Your assignment:
Within the records, find every line that includes the word "status" and copy it.

═════ Input data

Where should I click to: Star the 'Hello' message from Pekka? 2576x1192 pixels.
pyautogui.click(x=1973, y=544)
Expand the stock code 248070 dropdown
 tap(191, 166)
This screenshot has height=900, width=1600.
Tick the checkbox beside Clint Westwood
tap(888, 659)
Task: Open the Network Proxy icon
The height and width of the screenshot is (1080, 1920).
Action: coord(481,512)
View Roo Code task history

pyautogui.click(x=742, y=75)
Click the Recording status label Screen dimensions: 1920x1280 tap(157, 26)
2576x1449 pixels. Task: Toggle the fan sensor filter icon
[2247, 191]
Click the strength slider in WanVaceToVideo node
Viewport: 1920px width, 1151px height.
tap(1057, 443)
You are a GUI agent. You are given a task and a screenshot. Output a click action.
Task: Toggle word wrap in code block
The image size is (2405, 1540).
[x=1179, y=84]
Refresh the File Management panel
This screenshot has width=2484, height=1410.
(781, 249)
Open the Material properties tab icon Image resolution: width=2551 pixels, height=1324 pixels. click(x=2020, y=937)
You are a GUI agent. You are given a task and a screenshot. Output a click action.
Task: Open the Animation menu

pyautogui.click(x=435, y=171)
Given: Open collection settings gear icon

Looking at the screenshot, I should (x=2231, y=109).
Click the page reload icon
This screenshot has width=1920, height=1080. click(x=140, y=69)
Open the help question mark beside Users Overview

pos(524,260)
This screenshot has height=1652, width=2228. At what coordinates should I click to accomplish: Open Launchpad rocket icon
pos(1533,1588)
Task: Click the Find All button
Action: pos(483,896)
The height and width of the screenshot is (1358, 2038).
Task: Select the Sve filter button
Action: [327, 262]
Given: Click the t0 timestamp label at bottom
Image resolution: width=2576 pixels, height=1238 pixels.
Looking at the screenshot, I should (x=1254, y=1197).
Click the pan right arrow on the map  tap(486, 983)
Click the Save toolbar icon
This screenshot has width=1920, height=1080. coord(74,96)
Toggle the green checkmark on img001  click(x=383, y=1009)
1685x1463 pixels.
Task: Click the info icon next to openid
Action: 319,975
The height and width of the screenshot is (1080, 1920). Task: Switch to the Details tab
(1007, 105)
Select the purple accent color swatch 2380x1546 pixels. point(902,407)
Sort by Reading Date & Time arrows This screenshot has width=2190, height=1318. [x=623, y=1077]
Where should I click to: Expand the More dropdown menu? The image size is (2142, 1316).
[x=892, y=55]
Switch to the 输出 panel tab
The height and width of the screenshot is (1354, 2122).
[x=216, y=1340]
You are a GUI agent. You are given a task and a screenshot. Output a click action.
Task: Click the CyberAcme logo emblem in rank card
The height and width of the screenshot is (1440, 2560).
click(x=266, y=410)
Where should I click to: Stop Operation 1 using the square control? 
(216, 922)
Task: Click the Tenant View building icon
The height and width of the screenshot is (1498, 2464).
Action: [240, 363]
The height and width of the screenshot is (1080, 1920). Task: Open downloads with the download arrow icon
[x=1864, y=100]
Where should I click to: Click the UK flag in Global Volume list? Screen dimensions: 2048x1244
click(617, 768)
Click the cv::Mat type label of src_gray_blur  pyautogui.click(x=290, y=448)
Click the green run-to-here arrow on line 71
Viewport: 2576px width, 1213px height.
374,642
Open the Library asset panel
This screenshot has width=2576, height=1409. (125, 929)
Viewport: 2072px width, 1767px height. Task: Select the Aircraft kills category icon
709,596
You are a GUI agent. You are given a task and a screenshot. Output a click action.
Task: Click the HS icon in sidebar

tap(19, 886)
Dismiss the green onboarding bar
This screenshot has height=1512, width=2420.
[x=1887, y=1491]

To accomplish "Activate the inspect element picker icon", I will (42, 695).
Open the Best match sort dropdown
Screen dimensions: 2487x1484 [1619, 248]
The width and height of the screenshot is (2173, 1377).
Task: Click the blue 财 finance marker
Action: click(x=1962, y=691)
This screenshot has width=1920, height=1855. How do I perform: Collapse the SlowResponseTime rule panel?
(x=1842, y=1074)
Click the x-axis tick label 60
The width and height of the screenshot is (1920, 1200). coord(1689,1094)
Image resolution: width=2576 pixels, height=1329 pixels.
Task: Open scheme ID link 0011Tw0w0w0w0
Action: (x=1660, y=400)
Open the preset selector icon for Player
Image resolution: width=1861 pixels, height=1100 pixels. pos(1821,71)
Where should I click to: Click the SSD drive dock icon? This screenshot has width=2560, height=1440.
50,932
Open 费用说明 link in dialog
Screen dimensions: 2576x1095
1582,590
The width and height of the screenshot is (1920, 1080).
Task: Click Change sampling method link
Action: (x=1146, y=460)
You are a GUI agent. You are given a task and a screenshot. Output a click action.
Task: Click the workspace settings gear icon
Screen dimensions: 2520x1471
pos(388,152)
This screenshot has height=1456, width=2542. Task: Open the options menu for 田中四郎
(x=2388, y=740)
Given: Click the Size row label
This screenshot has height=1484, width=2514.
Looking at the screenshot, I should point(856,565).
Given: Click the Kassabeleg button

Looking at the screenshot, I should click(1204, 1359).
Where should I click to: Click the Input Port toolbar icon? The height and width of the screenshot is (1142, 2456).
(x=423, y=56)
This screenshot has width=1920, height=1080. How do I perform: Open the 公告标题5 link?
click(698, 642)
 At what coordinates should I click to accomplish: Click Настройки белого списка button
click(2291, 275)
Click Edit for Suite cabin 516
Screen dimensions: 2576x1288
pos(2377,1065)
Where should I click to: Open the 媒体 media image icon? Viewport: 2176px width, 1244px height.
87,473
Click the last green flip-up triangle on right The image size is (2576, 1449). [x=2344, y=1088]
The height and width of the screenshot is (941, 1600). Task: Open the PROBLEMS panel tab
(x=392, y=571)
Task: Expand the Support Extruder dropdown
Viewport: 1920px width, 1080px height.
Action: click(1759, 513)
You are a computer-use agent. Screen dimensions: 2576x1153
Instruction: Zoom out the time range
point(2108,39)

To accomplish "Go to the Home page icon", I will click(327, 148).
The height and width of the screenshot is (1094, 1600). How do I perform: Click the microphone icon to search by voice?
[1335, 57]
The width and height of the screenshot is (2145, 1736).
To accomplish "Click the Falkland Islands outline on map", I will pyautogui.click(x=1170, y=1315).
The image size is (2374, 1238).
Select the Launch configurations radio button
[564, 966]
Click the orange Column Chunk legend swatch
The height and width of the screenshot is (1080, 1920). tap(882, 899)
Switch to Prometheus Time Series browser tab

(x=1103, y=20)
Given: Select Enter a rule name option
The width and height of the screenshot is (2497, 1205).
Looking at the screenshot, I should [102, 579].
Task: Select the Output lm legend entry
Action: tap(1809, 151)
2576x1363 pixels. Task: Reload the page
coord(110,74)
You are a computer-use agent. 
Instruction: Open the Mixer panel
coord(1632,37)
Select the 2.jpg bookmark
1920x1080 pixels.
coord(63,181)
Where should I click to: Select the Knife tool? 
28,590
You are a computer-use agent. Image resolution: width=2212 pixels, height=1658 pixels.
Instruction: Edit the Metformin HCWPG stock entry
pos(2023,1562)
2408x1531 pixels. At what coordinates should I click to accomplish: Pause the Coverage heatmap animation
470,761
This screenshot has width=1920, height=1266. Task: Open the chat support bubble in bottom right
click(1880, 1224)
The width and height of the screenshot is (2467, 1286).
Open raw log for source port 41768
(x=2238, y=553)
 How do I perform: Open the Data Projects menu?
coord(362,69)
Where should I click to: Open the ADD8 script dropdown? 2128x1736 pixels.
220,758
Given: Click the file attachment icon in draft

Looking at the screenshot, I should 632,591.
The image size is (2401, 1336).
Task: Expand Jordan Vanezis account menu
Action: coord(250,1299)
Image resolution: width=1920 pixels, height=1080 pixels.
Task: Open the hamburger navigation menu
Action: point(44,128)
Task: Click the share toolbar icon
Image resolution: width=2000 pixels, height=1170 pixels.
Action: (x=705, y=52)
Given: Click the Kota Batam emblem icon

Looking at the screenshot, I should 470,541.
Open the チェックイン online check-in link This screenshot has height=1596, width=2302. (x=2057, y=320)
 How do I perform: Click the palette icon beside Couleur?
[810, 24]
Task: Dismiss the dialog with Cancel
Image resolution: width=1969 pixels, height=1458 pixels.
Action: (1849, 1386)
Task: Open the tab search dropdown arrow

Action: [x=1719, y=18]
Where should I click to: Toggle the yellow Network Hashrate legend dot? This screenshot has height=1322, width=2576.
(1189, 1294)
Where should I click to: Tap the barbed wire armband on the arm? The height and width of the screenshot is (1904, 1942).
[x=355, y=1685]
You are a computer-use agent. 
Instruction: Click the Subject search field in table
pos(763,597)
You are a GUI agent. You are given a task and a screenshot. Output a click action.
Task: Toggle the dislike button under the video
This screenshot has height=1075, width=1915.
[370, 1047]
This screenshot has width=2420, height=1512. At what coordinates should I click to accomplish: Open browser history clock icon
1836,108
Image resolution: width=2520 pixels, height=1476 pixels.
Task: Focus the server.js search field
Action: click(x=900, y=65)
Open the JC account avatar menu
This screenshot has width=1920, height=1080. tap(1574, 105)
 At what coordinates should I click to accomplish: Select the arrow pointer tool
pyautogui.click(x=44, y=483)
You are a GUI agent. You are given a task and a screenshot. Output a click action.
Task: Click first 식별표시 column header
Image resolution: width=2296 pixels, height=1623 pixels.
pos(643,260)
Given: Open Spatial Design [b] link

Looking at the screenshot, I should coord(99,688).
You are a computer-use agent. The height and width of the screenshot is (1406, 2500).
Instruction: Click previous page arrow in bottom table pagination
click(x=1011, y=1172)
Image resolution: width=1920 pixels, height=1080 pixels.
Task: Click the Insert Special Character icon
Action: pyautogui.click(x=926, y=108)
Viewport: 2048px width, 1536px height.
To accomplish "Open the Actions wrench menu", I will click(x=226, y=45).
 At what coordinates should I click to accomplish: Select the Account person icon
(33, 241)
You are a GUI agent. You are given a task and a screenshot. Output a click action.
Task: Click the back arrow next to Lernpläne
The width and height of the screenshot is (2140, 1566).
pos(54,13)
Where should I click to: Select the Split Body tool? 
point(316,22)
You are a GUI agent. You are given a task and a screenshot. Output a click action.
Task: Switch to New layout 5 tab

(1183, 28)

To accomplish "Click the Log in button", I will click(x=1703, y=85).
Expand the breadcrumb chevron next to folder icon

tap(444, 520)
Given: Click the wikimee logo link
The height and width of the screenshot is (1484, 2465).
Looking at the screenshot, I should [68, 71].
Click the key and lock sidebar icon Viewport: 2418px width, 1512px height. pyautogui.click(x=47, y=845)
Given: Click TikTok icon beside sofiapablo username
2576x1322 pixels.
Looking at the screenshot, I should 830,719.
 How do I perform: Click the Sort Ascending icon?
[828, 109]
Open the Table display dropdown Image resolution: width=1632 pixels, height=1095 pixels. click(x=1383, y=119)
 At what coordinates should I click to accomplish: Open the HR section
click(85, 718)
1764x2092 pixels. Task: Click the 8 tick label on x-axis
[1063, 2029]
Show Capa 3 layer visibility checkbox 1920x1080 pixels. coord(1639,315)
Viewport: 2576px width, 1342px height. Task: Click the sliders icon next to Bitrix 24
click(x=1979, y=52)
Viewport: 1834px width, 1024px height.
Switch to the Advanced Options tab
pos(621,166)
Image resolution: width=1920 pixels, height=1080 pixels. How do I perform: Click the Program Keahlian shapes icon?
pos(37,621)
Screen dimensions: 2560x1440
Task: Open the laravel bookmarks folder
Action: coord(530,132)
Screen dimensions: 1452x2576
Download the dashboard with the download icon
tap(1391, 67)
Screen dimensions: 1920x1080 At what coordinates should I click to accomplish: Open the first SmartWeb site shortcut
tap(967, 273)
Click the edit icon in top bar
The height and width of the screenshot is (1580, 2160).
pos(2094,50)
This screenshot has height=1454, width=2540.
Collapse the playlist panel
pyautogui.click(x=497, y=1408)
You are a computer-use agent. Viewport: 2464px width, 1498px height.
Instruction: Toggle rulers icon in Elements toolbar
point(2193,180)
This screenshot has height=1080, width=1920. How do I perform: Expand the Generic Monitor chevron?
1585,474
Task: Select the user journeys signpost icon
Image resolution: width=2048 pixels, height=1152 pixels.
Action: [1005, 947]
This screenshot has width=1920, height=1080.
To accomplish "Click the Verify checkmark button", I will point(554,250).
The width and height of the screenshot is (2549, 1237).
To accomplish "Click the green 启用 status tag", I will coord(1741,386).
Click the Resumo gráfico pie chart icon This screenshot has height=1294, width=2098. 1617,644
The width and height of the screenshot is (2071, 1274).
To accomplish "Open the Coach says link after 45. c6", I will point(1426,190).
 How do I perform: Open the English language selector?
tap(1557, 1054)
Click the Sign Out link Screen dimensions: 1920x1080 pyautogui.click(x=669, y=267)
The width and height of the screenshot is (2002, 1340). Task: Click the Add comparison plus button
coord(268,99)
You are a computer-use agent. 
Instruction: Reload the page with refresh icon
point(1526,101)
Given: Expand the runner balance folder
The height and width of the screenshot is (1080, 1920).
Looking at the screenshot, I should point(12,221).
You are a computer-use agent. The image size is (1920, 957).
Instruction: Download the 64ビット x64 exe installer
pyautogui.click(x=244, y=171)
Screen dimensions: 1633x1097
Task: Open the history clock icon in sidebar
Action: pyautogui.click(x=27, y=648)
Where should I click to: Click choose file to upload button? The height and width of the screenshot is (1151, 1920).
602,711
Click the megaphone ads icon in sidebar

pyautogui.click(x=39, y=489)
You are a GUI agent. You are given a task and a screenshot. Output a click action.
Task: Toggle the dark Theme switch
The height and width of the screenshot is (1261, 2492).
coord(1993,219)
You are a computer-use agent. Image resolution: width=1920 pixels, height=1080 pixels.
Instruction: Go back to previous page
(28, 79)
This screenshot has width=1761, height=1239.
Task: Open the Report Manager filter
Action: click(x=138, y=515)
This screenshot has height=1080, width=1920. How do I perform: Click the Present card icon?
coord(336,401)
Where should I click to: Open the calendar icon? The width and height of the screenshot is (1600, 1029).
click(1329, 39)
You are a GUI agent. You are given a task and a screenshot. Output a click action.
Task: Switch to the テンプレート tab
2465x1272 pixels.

══════════

Solution to the exercise:
Click the Recording status label Screen dimensions: 1920x1280 tap(157, 26)
To accomplish "Click the green 启用 status tag", I will coord(1741,386).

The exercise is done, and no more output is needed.